Xu Zheng,Ling Wang,Kanghao Chen,Yuanhuiyi Lyu,Jiazhou Zhou,Lin Wang
2024-07-02
Abstract:Recently, electroencephalography (EEG) signals have been actively incorporated to decode brain activity to visual or textual stimuli and achieve object recognition in multi-modal AI. Accordingly, endeavors have been focused on building EEG-based datasets from visual or textual single-modal stimuli. However, these datasets offer limited EEG epochs per category, and the complex semantics of stimuli presented to participants compromise their quality and fidelity in capturing precise brain activity. The study in neuroscience unveils that the relationship between visual and textual stimulus in EEG recordings provides valuable insights into the brain's ability to process and integrate multi-modal information simultaneously. Inspired by this, we propose a novel large-scale multi-modal dataset, named EIT-1M, with over 1 million EEG-image-text pairs. Our dataset is superior in its capacity of reflecting brain activities in simultaneously processing multi-modal information. To achieve this, we collected data pairs while participants viewed alternating sequences of visual-textual stimuli from 60K natural images and category-specific texts. Common semantic categories are also included to elicit better reactions from participants' brains. Meanwhile, response-based stimulus timing and repetition across blocks and sessions are included to ensure data diversity. To verify the effectiveness of EIT-1M, we provide an in-depth analysis of EEG data captured from multi-modal stimuli across different categories and participants, along with data quality scores for transparency. We demonstrate its validity on two tasks: 1) EEG recognition from visual or textual stimuli or both and 2) EEG-to-visual generation.
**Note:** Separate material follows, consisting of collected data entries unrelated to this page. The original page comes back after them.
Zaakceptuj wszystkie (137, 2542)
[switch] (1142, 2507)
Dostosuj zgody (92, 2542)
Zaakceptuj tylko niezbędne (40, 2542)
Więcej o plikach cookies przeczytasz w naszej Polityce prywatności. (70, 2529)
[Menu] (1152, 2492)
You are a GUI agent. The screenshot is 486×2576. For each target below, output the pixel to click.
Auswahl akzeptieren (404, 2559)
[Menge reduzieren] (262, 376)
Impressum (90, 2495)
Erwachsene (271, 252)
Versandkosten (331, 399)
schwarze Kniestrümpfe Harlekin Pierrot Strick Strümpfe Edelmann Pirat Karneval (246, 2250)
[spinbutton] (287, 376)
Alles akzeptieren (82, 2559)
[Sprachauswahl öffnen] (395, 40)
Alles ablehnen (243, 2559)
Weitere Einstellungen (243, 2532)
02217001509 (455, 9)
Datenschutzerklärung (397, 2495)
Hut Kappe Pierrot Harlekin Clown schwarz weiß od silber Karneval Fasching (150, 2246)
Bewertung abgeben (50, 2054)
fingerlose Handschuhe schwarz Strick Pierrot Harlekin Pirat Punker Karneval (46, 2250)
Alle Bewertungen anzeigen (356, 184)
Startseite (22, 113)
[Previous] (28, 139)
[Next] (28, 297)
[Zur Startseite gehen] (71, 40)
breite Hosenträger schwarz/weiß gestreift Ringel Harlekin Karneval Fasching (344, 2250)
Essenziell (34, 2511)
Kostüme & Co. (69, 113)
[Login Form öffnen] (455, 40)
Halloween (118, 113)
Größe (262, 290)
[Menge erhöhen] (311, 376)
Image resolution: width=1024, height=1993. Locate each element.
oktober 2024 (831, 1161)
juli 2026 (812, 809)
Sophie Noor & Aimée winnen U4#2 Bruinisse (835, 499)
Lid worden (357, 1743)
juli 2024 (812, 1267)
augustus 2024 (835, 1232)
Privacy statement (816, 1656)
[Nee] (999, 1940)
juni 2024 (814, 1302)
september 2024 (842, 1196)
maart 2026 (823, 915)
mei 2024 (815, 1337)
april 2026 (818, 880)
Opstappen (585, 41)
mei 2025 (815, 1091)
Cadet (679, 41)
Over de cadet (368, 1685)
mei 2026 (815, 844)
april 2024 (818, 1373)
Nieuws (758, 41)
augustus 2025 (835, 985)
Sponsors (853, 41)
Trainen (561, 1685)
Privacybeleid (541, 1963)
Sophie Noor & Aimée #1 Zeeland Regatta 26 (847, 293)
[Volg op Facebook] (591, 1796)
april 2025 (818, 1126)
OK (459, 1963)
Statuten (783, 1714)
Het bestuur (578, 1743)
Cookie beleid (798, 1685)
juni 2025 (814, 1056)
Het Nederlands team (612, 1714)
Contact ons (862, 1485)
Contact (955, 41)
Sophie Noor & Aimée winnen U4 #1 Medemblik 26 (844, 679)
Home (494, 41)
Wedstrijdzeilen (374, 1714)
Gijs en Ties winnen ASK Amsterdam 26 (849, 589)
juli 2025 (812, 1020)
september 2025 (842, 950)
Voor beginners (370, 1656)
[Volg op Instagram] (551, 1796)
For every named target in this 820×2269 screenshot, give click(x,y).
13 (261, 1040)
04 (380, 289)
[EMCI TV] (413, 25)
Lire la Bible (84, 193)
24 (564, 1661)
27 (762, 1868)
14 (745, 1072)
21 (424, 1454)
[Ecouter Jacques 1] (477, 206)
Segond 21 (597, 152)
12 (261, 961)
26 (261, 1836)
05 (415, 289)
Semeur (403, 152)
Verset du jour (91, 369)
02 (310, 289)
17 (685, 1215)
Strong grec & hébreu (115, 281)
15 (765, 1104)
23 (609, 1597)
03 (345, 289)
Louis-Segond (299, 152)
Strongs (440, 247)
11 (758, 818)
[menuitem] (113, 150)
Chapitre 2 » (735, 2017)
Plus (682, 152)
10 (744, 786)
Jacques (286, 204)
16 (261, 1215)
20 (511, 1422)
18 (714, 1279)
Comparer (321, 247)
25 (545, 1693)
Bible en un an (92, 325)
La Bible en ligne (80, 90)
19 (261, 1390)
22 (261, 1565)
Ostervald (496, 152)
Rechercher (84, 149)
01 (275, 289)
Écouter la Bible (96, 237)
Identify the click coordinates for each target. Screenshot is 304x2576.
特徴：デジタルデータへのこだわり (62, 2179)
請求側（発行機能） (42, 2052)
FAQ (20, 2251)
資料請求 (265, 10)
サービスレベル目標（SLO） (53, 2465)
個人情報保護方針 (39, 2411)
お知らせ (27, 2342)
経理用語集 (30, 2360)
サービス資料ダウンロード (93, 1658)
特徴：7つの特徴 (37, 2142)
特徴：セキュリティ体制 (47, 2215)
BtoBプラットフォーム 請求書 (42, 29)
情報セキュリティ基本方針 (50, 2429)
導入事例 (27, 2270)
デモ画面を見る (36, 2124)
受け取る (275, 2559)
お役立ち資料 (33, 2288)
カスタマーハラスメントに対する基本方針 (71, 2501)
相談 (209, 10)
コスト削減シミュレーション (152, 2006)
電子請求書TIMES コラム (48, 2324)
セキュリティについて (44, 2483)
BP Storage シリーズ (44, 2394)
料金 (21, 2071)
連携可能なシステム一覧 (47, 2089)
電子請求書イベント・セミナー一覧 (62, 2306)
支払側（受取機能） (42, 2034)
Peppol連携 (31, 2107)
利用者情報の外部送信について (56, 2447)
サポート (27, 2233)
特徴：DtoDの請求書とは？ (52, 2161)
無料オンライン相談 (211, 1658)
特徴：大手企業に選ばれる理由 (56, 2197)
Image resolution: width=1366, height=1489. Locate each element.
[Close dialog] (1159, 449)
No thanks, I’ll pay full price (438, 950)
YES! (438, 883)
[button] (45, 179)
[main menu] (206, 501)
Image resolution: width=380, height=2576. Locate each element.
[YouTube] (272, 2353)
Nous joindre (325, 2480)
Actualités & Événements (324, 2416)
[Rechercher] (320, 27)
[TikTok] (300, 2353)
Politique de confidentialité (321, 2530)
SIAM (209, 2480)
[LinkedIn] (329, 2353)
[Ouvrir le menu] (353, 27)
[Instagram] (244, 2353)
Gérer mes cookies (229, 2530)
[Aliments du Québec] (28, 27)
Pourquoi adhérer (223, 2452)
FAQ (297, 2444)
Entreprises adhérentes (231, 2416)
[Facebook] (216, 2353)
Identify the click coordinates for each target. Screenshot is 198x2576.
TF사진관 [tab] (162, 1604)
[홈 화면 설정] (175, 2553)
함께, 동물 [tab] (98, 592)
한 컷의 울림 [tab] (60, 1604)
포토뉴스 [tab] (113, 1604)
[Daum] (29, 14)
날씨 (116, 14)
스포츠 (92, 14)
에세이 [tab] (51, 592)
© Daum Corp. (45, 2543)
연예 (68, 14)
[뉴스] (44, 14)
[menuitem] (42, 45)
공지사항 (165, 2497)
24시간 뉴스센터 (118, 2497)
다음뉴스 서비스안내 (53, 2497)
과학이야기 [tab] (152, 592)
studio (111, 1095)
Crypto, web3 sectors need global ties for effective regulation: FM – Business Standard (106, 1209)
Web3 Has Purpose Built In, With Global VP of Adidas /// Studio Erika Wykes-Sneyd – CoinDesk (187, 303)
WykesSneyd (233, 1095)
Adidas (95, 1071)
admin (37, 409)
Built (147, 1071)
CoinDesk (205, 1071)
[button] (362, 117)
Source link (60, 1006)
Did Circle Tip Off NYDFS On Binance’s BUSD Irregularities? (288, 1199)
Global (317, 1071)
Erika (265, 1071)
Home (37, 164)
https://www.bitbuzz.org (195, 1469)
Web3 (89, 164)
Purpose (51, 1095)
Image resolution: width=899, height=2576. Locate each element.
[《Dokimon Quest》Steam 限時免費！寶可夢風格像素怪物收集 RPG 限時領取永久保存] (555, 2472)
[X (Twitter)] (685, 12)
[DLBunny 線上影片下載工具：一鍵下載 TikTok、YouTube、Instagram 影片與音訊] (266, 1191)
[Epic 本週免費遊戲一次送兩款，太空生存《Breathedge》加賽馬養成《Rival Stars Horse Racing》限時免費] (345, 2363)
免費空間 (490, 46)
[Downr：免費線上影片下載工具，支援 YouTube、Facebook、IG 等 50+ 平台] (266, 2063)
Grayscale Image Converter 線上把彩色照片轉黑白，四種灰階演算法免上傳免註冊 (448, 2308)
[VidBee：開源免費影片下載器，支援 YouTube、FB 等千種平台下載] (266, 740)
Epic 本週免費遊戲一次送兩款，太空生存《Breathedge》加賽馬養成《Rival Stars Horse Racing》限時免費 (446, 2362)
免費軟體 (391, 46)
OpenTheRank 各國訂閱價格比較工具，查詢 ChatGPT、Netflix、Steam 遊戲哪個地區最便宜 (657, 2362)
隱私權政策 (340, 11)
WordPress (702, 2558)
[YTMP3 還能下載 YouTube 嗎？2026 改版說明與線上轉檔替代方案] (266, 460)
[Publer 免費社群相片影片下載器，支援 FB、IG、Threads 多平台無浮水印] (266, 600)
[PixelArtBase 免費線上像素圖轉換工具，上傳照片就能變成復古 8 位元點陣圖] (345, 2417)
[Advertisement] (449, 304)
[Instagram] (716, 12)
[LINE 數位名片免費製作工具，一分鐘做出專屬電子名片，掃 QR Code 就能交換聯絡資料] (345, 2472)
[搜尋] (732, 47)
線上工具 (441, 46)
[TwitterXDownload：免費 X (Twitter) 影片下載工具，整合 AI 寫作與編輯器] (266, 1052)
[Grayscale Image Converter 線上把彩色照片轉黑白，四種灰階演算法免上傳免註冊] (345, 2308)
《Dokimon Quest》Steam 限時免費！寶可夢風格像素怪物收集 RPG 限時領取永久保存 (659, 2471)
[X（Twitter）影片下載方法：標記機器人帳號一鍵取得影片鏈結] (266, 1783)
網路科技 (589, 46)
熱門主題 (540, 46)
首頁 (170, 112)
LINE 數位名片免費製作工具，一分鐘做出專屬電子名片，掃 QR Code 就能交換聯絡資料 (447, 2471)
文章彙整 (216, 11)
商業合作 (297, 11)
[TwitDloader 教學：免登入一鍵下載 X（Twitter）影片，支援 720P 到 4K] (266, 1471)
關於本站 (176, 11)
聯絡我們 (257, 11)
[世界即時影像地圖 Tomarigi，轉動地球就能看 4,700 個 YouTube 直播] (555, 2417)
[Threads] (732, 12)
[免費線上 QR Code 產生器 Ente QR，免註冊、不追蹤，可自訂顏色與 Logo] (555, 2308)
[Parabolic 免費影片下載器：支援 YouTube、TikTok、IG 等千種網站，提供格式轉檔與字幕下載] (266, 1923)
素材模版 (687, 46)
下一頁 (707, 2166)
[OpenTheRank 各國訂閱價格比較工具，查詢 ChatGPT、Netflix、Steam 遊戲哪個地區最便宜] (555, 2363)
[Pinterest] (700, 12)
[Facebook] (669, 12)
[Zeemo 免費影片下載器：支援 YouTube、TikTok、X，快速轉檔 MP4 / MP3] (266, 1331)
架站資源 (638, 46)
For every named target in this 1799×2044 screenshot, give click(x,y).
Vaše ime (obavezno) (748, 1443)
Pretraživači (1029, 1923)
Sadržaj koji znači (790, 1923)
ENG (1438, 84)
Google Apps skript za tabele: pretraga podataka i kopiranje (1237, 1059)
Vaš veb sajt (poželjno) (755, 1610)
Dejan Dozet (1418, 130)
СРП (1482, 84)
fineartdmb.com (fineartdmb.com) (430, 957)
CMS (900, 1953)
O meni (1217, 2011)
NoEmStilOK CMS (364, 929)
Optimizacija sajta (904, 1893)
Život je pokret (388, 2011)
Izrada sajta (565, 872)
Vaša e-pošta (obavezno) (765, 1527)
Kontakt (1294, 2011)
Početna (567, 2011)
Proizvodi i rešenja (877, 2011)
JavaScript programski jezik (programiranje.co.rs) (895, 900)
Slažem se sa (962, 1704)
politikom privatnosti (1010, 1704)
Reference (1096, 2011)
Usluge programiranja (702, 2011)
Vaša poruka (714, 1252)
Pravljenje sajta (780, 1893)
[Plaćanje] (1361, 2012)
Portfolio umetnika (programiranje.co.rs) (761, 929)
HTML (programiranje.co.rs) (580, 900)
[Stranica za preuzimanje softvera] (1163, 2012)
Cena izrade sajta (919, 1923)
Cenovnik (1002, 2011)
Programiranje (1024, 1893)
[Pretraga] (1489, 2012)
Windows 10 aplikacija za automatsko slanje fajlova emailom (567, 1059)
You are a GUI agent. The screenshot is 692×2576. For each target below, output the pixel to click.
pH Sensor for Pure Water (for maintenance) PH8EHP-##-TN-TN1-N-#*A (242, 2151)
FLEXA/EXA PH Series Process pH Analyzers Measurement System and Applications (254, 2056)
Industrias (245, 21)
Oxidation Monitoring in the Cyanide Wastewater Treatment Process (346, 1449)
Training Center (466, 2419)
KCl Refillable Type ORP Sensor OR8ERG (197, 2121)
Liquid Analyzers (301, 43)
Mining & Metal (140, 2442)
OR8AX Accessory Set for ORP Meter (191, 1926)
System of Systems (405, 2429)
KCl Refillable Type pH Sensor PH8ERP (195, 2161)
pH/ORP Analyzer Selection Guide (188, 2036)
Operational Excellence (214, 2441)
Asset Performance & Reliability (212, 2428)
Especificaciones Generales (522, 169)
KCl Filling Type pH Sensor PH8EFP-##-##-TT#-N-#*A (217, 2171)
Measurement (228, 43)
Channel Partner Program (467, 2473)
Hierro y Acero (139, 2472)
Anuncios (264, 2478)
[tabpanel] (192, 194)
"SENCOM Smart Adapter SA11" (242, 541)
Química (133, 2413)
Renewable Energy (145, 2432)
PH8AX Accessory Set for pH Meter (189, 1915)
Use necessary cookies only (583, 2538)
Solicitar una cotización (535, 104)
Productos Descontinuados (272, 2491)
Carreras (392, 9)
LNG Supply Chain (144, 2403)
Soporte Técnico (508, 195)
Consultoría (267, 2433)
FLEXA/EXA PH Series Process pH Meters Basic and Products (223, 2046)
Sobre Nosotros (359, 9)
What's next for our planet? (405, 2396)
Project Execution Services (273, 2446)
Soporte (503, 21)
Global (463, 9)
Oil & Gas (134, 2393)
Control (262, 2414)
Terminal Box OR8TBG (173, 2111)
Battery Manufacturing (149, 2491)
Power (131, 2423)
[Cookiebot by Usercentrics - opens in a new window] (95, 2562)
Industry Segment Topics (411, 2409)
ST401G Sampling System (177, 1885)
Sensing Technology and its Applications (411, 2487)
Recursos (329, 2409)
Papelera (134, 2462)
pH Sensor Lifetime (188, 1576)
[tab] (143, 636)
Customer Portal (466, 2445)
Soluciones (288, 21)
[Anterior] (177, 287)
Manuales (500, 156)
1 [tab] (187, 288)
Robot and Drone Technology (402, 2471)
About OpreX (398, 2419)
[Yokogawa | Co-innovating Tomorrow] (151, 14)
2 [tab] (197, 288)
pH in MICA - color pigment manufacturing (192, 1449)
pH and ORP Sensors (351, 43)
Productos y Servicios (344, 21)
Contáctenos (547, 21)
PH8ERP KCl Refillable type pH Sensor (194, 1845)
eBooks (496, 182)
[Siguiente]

Computer Vision and Pattern Recognition,Human-Computer Interaction
What problem does this paper attempt to address?
The paper attempts to address the shortcomings of existing EEG datasets in multimodal information processing. Specifically, the existing EEG datasets have the following two main issues: 1. **Limited number of EEG samples per category**: This limits the quality and accuracy of the datasets, especially in capturing brain activity. 2. **Only contain single-modal stimuli (visual or textual)**: This makes these datasets difficult to use for training high-performance multimodal AI models. To overcome these issues, the paper proposes a new large-scale multimodal dataset, EIT-1M, which contains over 1 million pairs of EEG-image-text data. By collecting brain activity data from participants while they view alternating visual and textual stimuli, EIT-1M aims to better reflect brain activity when processing multimodal information simultaneously. ### Main Contributions - **Large-scale dataset**: EIT-1M contains over 1 million pairs of EEG-image-text data, providing rich multimodal information. - **High-quality data**: Through carefully designed experimental setups and data preprocessing methods, the quality and reliability of the data are ensured. - **Multimodal information processing**: The dataset covers both visual and textual stimuli, supporting the training and research of multimodal AI models. ### Experimental Validation To validate the effectiveness of EIT-1M, the paper conducted the following two experiments: 1. **EEG recognition task**: Recognizing EEG signals from visual or textual stimuli or a combination of both. 2. **EEG to image generation task**: Generating images from EEG signals. The experimental results show that EIT-1M performs excellently in multimodal information processing, with significant performance improvements, especially when combining visual and textual stimuli. ### Conclusion and Future Work The paper demonstrates the advantages of the EIT-1M dataset in multimodal information processing, providing a valuable resource for multimodal AI and cognitive neuroscience research. Future work can further expand the scale and diversity of the dataset, explore more application scenarios, and improve data collection and processing methods.